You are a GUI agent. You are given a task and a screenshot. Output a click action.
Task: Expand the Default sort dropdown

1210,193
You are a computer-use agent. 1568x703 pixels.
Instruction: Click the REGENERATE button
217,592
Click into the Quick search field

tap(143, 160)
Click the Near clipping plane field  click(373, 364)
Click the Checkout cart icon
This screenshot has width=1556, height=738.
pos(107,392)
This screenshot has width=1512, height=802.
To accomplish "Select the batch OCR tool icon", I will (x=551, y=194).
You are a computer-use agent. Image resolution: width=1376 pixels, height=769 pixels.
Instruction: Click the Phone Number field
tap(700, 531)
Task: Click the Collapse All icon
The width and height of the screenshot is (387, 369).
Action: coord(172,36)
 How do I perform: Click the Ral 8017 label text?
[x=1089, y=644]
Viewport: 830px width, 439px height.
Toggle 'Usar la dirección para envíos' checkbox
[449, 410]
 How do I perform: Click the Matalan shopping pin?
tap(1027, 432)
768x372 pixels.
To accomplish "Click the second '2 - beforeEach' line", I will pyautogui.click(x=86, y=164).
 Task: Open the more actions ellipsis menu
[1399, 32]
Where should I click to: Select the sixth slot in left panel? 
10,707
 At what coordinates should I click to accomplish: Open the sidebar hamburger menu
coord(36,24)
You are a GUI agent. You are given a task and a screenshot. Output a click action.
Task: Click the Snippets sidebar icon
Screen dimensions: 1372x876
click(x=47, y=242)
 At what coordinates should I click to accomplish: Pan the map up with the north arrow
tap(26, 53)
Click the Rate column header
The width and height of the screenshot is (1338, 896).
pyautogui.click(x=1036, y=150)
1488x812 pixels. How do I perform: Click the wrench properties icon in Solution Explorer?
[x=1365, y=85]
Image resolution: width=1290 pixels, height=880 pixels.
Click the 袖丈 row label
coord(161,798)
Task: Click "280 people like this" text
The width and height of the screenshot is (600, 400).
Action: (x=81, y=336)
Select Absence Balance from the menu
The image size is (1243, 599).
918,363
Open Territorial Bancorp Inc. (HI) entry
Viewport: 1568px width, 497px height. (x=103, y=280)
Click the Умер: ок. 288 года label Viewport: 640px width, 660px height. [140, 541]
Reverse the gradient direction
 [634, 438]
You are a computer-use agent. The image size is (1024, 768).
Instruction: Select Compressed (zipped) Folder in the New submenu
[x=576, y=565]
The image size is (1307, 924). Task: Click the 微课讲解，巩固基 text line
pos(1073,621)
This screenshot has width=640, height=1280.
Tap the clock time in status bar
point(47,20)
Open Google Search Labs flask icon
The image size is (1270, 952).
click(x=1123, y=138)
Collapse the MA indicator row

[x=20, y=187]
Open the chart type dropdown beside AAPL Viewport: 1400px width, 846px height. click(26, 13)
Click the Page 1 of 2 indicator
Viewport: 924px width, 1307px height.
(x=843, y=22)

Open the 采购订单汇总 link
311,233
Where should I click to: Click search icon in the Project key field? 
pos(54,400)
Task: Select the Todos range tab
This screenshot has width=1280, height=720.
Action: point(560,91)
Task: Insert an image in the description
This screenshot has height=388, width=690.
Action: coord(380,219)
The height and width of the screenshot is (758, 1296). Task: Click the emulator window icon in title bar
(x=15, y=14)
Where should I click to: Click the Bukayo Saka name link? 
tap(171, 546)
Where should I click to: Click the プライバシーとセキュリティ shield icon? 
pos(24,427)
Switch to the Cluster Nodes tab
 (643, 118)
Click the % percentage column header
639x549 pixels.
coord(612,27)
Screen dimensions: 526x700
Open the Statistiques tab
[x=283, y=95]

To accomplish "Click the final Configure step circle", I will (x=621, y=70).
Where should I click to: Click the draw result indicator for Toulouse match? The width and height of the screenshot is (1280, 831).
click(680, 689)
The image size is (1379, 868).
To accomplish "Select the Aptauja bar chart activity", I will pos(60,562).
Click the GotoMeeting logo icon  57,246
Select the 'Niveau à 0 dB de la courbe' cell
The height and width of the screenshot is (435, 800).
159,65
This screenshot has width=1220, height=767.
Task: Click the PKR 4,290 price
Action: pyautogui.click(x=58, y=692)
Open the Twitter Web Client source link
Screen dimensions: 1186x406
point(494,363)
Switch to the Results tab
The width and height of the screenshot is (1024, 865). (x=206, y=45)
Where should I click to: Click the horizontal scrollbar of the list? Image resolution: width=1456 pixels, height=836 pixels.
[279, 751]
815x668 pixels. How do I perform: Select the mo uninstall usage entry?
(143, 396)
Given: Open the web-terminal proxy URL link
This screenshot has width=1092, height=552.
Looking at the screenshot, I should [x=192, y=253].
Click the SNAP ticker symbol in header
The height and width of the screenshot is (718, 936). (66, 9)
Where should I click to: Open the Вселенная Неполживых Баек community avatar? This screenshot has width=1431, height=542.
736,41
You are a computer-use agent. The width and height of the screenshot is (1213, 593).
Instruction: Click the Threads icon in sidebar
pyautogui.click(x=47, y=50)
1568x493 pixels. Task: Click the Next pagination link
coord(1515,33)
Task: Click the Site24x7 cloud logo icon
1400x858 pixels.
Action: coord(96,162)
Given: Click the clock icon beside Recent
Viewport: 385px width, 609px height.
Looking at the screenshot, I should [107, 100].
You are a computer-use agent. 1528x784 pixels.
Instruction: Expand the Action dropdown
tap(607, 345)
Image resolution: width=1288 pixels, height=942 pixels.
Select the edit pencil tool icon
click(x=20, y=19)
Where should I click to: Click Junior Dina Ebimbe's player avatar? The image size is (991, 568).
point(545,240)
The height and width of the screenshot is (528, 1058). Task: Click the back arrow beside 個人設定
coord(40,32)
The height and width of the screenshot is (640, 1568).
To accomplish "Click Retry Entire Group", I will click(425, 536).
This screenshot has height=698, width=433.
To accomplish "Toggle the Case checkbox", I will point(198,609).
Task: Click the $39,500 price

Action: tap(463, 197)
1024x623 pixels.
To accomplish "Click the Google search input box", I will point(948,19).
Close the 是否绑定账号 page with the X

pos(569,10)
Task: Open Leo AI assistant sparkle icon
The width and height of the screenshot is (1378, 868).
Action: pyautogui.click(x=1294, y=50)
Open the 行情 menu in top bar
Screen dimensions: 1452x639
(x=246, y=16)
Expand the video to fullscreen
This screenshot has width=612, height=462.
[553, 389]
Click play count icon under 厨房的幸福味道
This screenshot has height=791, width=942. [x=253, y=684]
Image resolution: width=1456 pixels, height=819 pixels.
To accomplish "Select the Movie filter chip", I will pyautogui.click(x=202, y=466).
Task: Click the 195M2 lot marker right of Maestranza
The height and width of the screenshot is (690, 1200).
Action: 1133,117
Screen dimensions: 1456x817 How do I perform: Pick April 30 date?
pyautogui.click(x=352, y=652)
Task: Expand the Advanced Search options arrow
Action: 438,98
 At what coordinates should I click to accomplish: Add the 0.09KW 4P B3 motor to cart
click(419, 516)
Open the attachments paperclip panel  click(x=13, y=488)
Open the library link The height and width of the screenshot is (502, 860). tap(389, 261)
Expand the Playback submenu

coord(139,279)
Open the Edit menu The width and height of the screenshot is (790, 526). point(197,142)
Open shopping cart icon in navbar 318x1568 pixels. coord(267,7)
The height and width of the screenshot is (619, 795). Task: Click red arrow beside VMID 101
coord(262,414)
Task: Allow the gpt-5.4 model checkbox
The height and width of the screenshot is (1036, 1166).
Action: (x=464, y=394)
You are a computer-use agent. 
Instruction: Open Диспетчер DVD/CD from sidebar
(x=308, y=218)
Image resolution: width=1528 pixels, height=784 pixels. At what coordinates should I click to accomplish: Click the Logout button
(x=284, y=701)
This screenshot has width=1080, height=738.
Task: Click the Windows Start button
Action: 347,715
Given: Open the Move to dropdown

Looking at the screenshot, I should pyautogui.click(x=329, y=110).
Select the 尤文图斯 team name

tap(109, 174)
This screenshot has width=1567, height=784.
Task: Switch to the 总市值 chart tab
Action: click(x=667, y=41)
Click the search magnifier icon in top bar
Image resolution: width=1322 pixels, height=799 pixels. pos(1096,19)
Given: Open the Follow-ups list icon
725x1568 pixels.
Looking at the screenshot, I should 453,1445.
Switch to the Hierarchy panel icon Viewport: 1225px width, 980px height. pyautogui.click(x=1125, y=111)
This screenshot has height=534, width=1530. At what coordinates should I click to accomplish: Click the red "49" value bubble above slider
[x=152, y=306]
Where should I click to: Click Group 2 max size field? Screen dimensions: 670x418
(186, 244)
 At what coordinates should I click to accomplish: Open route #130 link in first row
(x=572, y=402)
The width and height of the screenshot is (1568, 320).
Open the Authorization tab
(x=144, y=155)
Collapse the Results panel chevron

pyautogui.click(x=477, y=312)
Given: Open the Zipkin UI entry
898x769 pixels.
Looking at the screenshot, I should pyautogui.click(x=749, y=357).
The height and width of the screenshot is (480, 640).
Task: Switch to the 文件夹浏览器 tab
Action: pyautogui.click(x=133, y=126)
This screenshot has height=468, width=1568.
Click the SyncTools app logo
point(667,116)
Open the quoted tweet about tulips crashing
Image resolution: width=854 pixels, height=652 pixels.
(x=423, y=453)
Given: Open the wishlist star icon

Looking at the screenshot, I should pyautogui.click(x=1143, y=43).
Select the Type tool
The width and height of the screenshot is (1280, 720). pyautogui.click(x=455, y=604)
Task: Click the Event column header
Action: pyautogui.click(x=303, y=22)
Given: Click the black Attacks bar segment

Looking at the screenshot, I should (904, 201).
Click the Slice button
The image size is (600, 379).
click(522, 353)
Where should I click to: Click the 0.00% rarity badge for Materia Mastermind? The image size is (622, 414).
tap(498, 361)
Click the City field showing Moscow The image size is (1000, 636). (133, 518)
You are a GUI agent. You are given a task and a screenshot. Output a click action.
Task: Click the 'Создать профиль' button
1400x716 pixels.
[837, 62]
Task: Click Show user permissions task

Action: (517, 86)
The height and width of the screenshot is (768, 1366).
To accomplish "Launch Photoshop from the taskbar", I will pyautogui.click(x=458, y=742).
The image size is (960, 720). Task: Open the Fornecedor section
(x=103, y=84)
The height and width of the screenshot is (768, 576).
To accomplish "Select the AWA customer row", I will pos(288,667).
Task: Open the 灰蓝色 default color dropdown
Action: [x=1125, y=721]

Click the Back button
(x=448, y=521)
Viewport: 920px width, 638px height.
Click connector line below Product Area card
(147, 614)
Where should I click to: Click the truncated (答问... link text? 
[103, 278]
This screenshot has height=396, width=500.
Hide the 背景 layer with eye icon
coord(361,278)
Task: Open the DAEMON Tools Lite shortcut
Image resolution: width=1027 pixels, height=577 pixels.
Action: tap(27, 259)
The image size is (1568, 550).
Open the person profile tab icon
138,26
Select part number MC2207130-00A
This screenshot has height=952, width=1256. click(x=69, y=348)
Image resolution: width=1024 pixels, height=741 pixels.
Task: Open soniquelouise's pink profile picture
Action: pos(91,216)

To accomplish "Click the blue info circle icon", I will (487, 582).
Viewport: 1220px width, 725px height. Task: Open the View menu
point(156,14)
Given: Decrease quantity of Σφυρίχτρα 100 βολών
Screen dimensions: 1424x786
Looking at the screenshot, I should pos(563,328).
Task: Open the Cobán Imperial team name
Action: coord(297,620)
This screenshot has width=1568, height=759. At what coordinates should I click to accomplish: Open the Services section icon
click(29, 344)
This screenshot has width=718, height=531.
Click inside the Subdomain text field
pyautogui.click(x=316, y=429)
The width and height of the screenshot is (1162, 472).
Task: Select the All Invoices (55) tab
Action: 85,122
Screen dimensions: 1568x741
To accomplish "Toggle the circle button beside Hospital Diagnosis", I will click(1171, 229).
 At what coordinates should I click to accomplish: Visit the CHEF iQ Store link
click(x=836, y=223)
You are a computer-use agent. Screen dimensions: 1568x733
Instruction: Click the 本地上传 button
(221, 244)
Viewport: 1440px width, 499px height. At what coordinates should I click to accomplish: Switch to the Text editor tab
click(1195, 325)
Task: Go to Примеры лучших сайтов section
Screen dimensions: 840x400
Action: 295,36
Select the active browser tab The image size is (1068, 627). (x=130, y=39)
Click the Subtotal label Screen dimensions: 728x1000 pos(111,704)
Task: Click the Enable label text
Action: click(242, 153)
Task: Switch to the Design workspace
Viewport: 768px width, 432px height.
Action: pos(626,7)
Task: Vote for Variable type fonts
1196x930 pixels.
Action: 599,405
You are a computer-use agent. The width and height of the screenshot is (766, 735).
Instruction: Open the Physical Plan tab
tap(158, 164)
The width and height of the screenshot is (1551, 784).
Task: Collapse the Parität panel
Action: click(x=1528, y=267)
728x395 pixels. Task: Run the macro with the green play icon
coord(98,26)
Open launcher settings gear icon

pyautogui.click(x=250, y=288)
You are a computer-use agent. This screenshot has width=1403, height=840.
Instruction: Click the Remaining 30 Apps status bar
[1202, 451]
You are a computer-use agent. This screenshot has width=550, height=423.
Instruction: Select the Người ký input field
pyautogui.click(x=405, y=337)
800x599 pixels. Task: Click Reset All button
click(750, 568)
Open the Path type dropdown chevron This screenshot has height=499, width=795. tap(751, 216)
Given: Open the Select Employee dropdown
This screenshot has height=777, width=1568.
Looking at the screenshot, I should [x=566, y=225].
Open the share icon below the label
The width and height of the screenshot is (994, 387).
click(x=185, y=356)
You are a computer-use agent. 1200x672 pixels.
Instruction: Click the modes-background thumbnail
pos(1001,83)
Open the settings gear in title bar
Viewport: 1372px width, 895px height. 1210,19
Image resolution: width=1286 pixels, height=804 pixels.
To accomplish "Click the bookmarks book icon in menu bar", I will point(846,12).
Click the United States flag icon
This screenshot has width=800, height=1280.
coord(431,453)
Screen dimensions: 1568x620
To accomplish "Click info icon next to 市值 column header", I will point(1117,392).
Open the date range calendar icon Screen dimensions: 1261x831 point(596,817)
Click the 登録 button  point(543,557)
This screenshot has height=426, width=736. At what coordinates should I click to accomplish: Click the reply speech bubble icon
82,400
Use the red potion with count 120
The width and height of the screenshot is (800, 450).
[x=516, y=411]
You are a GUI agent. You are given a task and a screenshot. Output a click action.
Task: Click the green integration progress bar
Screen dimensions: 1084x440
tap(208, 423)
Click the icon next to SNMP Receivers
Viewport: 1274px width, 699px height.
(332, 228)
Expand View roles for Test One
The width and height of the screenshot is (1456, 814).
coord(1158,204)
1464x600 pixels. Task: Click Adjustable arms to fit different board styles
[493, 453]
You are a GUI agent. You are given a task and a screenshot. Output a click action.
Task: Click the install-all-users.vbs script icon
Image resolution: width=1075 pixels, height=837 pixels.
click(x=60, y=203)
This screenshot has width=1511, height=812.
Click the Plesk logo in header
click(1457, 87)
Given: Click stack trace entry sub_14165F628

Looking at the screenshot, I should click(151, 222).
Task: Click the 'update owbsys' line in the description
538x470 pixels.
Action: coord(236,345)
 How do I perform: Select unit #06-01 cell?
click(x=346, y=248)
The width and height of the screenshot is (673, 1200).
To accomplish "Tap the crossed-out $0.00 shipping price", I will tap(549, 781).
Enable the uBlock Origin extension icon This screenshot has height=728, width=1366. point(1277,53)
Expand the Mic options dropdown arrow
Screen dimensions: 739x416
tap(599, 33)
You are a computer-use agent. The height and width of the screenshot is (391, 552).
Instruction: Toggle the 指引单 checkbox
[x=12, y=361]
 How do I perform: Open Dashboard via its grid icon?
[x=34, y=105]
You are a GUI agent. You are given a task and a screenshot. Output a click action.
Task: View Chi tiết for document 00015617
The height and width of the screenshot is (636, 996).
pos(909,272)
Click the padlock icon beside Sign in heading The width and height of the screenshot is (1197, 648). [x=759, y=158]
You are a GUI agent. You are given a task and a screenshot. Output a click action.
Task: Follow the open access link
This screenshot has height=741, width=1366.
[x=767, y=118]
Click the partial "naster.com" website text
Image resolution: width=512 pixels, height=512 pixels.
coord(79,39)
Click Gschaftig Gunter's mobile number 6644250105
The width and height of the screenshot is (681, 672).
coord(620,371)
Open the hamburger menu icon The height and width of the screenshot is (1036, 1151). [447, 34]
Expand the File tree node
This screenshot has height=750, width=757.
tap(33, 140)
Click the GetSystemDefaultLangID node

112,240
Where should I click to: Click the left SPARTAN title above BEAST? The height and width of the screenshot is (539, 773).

◆ Prompt ◆
Could you reproduce exactly the lines of the entries above, from the one with "Task: Expand the Default sort dropdown" through the one with "Image resolution: width=1290", and nothing else?

◆ Task solution ◆
Task: Expand the Default sort dropdown

1210,193
You are a computer-use agent. 1568x703 pixels.
Instruction: Click the REGENERATE button
217,592
Click into the Quick search field

tap(143, 160)
Click the Near clipping plane field  click(373, 364)
Click the Checkout cart icon
This screenshot has width=1556, height=738.
pos(107,392)
This screenshot has width=1512, height=802.
To accomplish "Select the batch OCR tool icon", I will (x=551, y=194).
You are a computer-use agent. Image resolution: width=1376 pixels, height=769 pixels.
Instruction: Click the Phone Number field
tap(700, 531)
Task: Click the Collapse All icon
The width and height of the screenshot is (387, 369).
Action: coord(172,36)
 How do I perform: Click the Ral 8017 label text?
[x=1089, y=644]
Viewport: 830px width, 439px height.
Toggle 'Usar la dirección para envíos' checkbox
[449, 410]
 How do I perform: Click the Matalan shopping pin?
tap(1027, 432)
768x372 pixels.
To accomplish "Click the second '2 - beforeEach' line", I will pyautogui.click(x=86, y=164).
 Task: Open the more actions ellipsis menu
[1399, 32]
Where should I click to: Select the sixth slot in left panel? 
10,707
 At what coordinates should I click to accomplish: Open the sidebar hamburger menu
coord(36,24)
You are a GUI agent. You are given a task and a screenshot. Output a click action.
Task: Click the Snippets sidebar icon
Screen dimensions: 1372x876
click(x=47, y=242)
 At what coordinates should I click to accomplish: Pan the map up with the north arrow
tap(26, 53)
Click the Rate column header
The width and height of the screenshot is (1338, 896).
pyautogui.click(x=1036, y=150)
1488x812 pixels. How do I perform: Click the wrench properties icon in Solution Explorer?
[x=1365, y=85]
Image resolution: width=1290 pixels, height=880 pixels.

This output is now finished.